EXERCISE INPUT —
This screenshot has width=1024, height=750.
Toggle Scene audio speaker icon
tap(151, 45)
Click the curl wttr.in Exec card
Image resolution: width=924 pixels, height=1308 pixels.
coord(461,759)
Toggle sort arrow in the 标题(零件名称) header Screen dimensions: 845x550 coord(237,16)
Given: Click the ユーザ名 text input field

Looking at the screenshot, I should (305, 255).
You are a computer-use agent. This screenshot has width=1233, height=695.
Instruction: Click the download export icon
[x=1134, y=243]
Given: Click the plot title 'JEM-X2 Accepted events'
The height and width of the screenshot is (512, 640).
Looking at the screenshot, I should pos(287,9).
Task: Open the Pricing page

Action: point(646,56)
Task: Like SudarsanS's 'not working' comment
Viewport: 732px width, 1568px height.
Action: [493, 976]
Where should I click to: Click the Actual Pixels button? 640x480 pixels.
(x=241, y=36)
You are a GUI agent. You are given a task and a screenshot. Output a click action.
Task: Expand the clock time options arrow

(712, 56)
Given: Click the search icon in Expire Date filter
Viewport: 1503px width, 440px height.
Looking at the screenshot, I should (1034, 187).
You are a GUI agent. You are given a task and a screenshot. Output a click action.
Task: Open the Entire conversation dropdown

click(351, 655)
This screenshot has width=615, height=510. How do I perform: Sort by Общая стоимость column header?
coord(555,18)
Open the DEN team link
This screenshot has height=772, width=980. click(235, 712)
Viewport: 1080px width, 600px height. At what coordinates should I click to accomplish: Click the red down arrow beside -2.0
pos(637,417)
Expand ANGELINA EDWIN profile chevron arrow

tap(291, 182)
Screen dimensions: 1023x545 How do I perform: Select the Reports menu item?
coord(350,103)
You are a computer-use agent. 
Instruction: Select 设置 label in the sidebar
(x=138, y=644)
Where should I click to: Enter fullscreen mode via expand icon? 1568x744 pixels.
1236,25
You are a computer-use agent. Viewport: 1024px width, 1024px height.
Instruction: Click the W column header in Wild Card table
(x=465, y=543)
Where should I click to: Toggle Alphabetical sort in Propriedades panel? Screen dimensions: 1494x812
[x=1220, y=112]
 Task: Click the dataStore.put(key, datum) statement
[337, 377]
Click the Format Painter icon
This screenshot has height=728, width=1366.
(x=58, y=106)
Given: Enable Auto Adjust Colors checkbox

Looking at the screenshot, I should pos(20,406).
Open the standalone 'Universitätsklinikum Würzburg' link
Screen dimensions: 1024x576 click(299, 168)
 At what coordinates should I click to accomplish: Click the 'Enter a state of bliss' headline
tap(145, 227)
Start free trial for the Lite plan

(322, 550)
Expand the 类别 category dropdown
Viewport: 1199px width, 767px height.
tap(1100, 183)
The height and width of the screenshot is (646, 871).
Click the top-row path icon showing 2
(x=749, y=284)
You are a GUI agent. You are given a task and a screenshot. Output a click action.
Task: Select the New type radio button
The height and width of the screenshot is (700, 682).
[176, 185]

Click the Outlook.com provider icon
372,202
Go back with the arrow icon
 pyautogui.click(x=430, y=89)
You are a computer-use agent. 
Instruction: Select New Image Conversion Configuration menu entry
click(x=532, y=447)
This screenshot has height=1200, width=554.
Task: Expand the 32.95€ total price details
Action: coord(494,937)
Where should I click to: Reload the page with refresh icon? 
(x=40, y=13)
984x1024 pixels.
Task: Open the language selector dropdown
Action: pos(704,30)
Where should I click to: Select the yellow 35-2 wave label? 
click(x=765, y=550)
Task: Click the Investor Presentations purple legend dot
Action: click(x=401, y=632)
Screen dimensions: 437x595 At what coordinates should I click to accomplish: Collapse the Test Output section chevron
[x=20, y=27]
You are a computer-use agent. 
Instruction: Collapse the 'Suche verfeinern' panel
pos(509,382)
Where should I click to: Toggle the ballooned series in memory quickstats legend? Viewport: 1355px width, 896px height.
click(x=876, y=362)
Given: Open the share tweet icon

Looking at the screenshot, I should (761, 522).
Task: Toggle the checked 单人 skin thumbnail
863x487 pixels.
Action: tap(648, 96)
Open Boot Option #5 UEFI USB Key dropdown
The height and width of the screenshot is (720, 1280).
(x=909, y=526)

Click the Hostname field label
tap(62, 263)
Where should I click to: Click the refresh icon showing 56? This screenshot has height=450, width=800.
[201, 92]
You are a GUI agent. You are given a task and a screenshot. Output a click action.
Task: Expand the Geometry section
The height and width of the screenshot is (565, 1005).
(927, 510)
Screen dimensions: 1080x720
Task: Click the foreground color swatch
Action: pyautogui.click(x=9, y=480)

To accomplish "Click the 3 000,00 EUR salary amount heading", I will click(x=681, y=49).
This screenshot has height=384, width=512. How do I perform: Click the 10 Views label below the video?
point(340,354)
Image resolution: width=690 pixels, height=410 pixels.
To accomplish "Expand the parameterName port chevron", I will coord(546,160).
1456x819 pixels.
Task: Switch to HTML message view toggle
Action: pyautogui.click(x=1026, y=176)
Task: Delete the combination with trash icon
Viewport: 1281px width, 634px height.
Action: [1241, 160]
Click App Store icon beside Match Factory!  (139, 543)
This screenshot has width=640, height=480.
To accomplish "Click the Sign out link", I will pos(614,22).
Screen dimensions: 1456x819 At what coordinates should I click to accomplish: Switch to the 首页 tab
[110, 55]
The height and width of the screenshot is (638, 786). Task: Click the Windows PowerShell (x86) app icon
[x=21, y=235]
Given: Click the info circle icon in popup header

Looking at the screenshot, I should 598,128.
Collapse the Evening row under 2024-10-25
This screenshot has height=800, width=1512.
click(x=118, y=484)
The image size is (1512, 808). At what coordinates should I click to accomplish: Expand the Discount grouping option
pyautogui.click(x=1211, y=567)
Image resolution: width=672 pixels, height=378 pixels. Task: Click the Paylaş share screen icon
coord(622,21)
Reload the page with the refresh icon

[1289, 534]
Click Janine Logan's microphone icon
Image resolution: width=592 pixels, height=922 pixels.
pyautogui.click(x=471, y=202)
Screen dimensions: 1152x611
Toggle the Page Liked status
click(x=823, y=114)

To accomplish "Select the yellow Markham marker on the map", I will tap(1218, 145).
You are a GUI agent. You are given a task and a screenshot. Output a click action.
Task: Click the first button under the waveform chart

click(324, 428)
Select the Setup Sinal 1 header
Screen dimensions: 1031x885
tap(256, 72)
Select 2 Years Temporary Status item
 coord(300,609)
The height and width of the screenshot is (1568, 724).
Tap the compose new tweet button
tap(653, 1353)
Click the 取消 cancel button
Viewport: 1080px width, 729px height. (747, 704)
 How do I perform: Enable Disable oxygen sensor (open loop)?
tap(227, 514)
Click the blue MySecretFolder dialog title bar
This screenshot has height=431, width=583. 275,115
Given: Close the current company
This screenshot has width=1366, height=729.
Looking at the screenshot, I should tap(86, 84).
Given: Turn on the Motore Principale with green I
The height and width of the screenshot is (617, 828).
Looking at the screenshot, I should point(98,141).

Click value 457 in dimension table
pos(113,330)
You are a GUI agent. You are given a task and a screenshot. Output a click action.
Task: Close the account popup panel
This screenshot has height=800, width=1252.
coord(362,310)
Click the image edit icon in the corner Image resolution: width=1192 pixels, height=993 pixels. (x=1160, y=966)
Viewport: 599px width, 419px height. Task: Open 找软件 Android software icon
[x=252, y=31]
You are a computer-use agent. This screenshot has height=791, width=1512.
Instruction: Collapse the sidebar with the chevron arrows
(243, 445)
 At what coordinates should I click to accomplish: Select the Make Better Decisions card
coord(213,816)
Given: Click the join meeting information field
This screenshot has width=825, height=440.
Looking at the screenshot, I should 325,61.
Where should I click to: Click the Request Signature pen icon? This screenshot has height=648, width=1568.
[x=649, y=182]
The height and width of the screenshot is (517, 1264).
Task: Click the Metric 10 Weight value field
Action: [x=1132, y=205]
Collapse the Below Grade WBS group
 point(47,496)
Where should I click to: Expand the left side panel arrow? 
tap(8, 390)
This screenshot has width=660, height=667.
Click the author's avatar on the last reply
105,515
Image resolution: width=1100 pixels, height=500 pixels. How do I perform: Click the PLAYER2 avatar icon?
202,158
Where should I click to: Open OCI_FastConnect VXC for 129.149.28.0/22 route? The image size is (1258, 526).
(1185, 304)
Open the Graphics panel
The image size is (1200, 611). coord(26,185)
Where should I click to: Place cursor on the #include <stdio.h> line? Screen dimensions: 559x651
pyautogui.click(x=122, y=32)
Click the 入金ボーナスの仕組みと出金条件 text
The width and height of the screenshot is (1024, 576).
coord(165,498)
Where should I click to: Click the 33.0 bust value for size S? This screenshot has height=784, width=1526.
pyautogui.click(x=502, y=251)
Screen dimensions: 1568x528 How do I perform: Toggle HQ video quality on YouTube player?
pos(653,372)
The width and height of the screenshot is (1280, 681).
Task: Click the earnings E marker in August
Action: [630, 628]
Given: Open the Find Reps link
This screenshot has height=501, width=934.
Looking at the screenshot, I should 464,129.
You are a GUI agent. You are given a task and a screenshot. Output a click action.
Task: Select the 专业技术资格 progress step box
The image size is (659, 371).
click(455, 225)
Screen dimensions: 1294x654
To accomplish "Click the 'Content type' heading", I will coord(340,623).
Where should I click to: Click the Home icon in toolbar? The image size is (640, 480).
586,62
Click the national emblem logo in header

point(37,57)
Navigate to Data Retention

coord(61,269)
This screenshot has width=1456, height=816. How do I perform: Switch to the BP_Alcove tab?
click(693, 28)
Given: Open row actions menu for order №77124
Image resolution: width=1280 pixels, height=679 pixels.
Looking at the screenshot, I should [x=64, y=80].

PROBLEM TO WORK ON —
Go through the entries and filter for lines holding the word "type"; copy each match.

OUTPUT FOR THIS EXERCISE —
Task: Select the New type radio button
To accomplish "Click the 'Content type' heading", I will coord(340,623).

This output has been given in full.